Criminal Law

Oneida County Jail Phone Number and Inmate Calls

Find the Oneida County Jail contact number, learn how inmate calls work through Securus, and get details on call costs and setting up an account.

The Oneida County Jail’s main contact number is (315) 768-7804, which reaches the Records Office at 6075 Judd Road, Oriskany, NY 13424. A second general line, (315) 337-2722, also connects to the Sheriff’s Office. If you need to speak with someone held at the facility, you cannot call in directly — all phone calls must be placed by the incarcerated person on their end, and you need a funded account set up in advance to receive those calls.

Oneida County Jail Contact Numbers

The facility has several lines depending on what you need:

  • Jail Records Office: (315) 768-7804 — use this to confirm whether someone is in custody, get booking details, or ask general questions about an incarcerated person.
  • Sheriff’s Office (general): (315) 337-2722
  • Visitation Office: (315) 765-2380 — handles scheduling questions for both in-person and video visits.

Staff will not pass along personal messages to anyone in custody. The facility is located at 6075 Judd Road, Oriskany, NY 13424.

How to Find an Inmate’s Booking Number

Before you can set up a phone account, you need the person’s full legal name and booking number. The Oneida County Sheriff’s Office publishes a searchable inmate list online that updates roughly every six hours. You can pull up additional details by clicking the “+” icon next to each name on that list. If the person was recently booked or you cannot find them online, call the Jail Records Office at (315) 768-7804 for help.

◆ Exercise 1
Answer these questions using the Oneida County Jail passage above:
(a) At what street address is the Records Office located?
(b) Which office handles scheduling for in-person and video visits, and what is its phone number?
(c) About how often does the online inmate list update?
◆ Exercise 2
Quote word for word the part of the Oneida County Jail passage that opens with the words containing "Oneida County Jail Phone" and closes with "an incarcerated person.".

◆ Raw records
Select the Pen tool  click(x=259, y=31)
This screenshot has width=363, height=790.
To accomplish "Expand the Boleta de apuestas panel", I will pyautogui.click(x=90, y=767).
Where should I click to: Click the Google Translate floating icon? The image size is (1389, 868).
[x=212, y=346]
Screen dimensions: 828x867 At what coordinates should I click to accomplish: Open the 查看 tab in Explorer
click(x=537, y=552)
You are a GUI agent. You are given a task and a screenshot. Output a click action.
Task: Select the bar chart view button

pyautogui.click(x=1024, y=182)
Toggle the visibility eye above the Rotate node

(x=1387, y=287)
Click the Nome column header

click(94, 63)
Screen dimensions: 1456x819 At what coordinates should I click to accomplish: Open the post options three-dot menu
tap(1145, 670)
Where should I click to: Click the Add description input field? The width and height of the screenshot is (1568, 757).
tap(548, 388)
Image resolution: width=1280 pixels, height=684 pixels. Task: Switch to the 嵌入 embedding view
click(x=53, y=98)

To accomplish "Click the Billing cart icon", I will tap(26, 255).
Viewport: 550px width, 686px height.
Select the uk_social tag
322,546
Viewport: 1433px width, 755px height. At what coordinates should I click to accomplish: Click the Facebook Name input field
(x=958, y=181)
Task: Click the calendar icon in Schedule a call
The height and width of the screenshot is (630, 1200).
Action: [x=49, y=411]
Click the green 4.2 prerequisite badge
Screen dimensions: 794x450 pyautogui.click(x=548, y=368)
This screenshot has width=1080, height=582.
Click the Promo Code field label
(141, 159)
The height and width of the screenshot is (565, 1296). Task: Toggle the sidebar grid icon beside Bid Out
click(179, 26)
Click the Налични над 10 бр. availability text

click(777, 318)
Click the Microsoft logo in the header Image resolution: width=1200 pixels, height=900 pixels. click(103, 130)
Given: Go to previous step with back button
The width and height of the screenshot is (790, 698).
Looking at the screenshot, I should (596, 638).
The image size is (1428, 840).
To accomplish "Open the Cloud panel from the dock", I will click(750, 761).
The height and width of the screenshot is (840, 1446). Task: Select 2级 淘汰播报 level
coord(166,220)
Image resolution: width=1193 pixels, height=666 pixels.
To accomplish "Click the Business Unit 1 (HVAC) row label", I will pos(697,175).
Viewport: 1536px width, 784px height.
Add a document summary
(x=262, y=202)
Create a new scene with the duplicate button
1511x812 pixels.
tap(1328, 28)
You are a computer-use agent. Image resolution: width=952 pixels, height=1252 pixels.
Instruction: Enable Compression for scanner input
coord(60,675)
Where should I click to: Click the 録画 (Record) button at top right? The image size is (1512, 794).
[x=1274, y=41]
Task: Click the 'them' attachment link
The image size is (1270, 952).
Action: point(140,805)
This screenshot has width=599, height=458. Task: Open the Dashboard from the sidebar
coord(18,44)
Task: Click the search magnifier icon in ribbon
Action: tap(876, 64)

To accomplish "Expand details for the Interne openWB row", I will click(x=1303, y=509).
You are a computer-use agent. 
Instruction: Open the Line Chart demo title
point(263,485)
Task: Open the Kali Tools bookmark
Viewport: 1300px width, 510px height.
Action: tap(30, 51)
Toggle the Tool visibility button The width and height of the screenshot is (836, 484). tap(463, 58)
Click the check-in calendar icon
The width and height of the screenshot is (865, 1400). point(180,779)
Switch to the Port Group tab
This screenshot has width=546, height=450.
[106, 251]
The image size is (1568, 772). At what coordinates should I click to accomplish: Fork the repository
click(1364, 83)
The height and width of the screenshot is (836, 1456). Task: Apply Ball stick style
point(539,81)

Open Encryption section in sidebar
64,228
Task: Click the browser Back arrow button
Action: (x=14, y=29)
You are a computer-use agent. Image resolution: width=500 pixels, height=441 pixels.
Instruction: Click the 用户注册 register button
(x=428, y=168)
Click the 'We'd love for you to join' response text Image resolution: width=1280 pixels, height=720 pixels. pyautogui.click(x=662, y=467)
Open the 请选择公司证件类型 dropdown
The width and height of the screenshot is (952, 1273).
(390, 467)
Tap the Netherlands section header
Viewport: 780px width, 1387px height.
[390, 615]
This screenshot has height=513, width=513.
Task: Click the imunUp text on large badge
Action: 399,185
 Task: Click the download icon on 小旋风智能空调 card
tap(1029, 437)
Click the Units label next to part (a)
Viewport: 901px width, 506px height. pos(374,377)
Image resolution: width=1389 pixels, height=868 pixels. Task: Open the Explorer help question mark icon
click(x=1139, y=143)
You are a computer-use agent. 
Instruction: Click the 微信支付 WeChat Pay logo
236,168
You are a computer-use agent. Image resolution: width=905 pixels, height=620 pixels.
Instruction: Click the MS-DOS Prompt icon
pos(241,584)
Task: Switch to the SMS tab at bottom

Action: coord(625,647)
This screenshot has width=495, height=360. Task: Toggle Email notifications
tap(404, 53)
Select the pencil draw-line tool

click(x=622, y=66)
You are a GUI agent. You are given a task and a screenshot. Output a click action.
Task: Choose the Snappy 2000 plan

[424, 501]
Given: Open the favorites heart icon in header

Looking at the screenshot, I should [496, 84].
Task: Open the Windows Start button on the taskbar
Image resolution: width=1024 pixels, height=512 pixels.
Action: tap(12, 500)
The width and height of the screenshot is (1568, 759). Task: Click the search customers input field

◆ Full response 1
(a) 6075 Judd Road, Oriskany, NY 13424.
(b) The Visitation Office, at (315) 765-2380.
(c) Roughly every six hours.

◆ Full response 2
Oneida County Jail Phone Number and Inmate Calls

Find the Oneida County Jail contact number, learn how inmate calls work through Securus, and get details on call costs and setting up an account.

The Oneida County Jail’s main contact number is (315) 768-7804, which reaches the Records Office at 6075 Judd Road, Oriskany, NY 13424. A second general line, (315) 337-2722, also connects to the Sheriff’s Office. If you need to speak with someone held at the facility, you cannot call in directly — all phone calls must be placed by the incarcerated person on their end, and you need a funded account set up in advance to receive those calls.

Oneida County Jail Contact Numbers

The facility has several lines depending on what you need:

  • Jail Records Office: (315) 768-7804 — use this to confirm whether someone is in custody, get booking details, or ask general questions about an incarcerated person.